Awesome
Generalized Contrastive Loss
Visual place recognition is a challenging task in computer vision and a key component of camera-based localization and navigation systems. Recently, Convolutional Neural Networks (CNNs) achieved high results and good generalization capabilities. They are usually trained using pairs or triplets of images labeled as either similar or dissimilar, in a binary fashion. In practice, the similarity between two images is not binary, but rather continuous. Furthermore, training these CNNs is computationally complex and involves costly pair and triplet mining strategies. We propose a Generalized Contrastive loss (GCL) function that relies on image similarity as a continuous measure, and use it to train a siamese CNN. Furthermore, we propose three techniques for automatic annotation of image pairs with labels indicating their degree of similarity, and deploy them to re-annotate the MSLS, TB-Places, and 7Scenes datasets.

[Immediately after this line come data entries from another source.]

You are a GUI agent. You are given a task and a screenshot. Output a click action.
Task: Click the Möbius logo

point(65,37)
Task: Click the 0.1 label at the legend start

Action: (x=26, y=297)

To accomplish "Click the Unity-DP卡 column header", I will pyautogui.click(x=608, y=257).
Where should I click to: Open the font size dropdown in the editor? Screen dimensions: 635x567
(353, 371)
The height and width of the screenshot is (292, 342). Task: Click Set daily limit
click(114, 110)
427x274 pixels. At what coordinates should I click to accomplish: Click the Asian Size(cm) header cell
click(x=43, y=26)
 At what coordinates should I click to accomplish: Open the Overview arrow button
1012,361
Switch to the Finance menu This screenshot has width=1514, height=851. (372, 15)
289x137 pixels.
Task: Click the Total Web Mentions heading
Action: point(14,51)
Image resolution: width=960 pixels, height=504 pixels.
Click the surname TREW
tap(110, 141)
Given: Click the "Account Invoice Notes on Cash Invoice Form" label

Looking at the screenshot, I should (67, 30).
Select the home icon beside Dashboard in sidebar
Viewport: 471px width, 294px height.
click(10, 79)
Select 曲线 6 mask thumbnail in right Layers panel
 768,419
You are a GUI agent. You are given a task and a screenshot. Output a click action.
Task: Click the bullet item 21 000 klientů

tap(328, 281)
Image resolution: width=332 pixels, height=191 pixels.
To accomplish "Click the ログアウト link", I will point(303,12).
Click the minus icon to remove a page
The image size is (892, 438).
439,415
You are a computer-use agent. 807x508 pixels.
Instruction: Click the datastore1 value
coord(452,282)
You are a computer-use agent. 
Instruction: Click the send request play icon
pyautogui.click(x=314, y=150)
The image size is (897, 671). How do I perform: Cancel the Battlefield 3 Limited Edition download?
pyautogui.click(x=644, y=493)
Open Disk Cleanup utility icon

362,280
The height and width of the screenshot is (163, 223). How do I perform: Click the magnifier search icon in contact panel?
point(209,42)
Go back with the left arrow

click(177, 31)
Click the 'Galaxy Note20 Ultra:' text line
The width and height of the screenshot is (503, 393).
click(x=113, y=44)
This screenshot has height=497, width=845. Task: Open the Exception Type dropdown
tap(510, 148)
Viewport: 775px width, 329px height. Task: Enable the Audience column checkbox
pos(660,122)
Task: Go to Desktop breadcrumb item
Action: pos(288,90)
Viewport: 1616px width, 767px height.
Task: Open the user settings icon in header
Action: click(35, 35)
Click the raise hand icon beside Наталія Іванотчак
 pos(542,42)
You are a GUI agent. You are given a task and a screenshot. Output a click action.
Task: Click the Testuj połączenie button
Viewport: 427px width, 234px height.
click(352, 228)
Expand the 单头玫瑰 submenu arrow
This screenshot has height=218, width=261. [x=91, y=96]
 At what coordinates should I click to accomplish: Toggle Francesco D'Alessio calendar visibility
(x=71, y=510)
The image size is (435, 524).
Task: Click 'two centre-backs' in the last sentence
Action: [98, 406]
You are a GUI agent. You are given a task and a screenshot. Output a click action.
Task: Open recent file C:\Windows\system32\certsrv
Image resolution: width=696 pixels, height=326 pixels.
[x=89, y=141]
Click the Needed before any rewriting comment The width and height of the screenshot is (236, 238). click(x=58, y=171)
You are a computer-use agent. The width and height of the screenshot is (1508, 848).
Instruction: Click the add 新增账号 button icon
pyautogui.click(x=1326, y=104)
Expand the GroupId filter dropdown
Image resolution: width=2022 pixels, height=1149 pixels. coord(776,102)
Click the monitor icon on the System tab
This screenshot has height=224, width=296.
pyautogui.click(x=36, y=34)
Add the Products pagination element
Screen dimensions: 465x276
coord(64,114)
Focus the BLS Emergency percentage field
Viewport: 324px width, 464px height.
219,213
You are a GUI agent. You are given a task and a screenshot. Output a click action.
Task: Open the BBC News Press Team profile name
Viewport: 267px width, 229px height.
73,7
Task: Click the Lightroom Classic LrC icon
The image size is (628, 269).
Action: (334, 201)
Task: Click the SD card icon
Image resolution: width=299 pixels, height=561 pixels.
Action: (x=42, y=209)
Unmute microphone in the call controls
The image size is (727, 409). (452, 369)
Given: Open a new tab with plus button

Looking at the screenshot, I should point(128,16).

We demonstrate that siamese CNNs trained using the GCL function and the improved annotations consistently outperform their binary counterparts. Our models trained on MSLS outperform the state-of-the-art methods, including NetVLAD, and generalize well on the Pittsburgh, TokyoTM and Tokyo 24/7 datasets. Furthermore, training a siamese network using the GCL function does not require any pair mining.
Paper and license
The code is licensed under the MIT License.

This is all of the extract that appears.